O destaque é um novo Terminal Intermodal, em uma área de 3 mil m² desapropriada pela prefeitura do Rio. A proposta é reorganizar o acesso ao sistema de transporte na parte baixa da favela, com locais adequados para embarque e desembarque de vans, micro-ônibus, mototáxis e conexão com a estação de metrô de São Conrado.

Além de facilitar a mobilidade, o espaço contará com comércio popular e dará suporte às operações de limpeza urbana. O urbanista Antonio Xaolin, morador e liderança comunitária, considera que a estratégia de mobilidade precisa retomar a obra do Plano Inclinado da Rocinha, ligando o acesso principal, próximo à autoestrada Lagoa-Barra, até o alto da localidade Roupa Suja, acima do túnel Zuzu Angel.

Outra reivindicação dos moradores é que o novo PAC priorize obras de saneamento e canalização. Em dias de chuva forte, a água contaminada causa transtornos e doenças. “O sub-bairro Valão e Boiadeiros ficam totalmente alagados e com partes dos imóveis submersas, já que a área é transformada em uma enorme bacia hidrográfica”, diz Xaolin.

Segundo a prefeitura carioca, os projetos do PAC têm como base técnica o Plano Diretor da Rocinha, concebido em 2008. A próxima etapa é construir o plano de ação participativo, formado por associação de moradores, agentes municipais e do programa Periferia Viva, no qual serão definidas prioridades e ajustes.
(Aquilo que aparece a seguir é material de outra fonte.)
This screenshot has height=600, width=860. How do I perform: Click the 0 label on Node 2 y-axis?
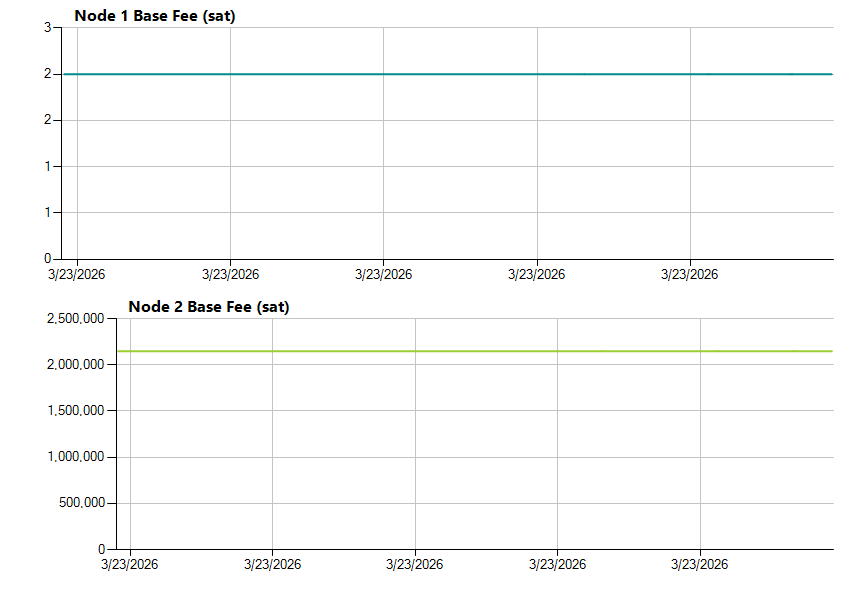(101, 549)
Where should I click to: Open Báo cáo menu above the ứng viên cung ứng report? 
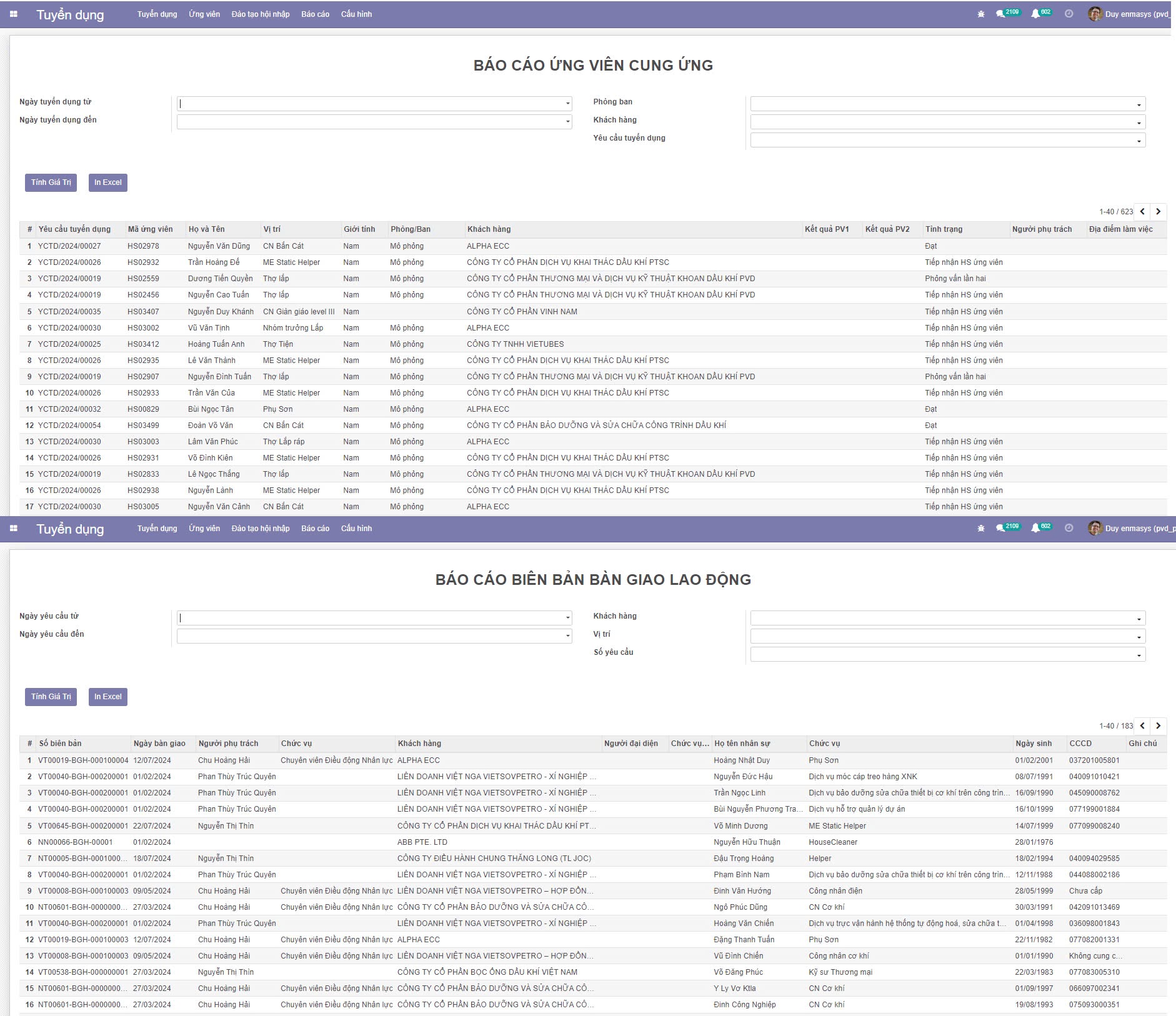(315, 14)
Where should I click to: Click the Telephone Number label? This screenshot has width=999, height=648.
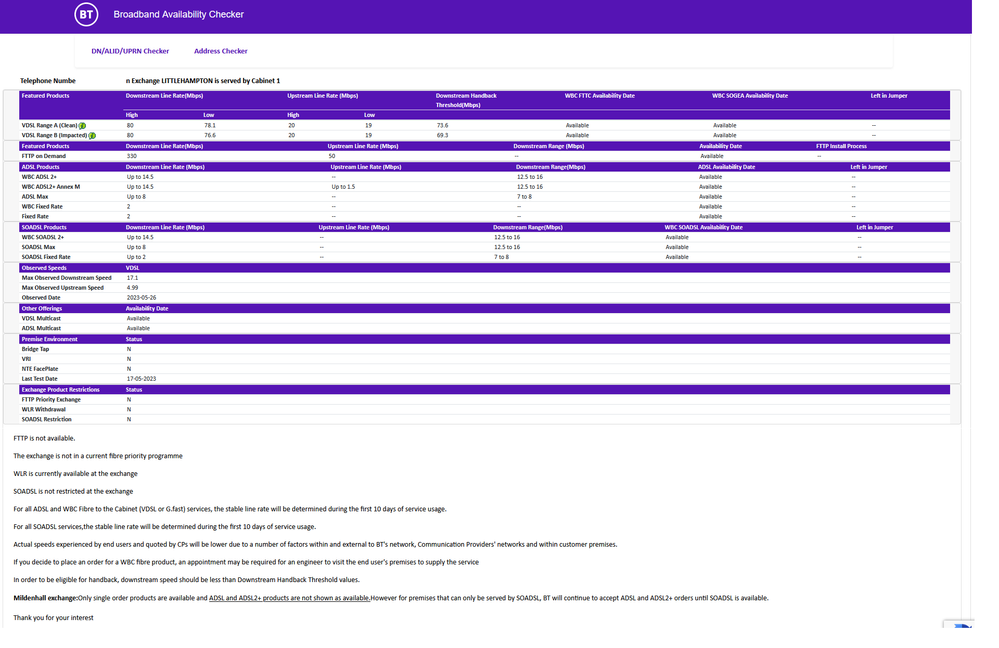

“A expectativa é muito grande, já que no encontro realizado em fevereiro para a apresentação do PAC Periferia Viva na Rocinha compareceram mais de 600 pessoas interessadas no assunto”, conclui Xaolin.

Adaptação climática na Maré

Nesta primeira fase, está prevista a construção do Parque Linear, na Vila Pinheiro, em uma área atualmente degradada às margens da Baía de Guanabara. O novo espaço terá áreas de lazer e convivência, quadra poliesportiva, anfiteatro, hortas comunitárias, além de um ecoponto da Companhia Municipal de Limpeza Urbana (Comlurb) para coleta e destinação adequada de resíduos.

Um importante eixo em andamento é o de adaptação climática, em parceria com a ONG Redes da Maré. As soluções incluem jardins para retenção de chuvas; composteiras em escolas; telhados verdes para regulação térmica e hortas comunitárias em unidades básicas de saúde.

As obras de infraestrutura do PAC-Maré também incluem requalificação fluvial, desassoreamento dos canais, contenção e estabilização das margens e taludes dos canais. Para a mobilidade, a proposta é facilitar o acesso da comunidade ao transporte público, em especial, ao BRT Transbrasil e à estação de trem de Bonsucesso.

Nas próximas fases, as obras de urbanização chegarão às localidades da Baixa do Sapateiro, Timbau, Nova Maré, Praia de Inhaúma, Vila Pinheiro, Conjunto Esperança e Vila do João. Uma equipe técnica, em articulação com instituições locais, realiza o levantamento de demandas no Posto Territorial, instalado na comunidade.

Além disso, o endereçamento do programa CEP para Todos está concluído. Foram identificados 900 logradouros, entre ruas, becos, vielas, escadas e passagens do Complexo da Maré. A Prefeitura do Rio se comprometeu a formalizar o nome e os novos CEPs via decreto municipal. O mapeamento também foi entregue para os Correios, que passaram a incorporar os dados no sistema.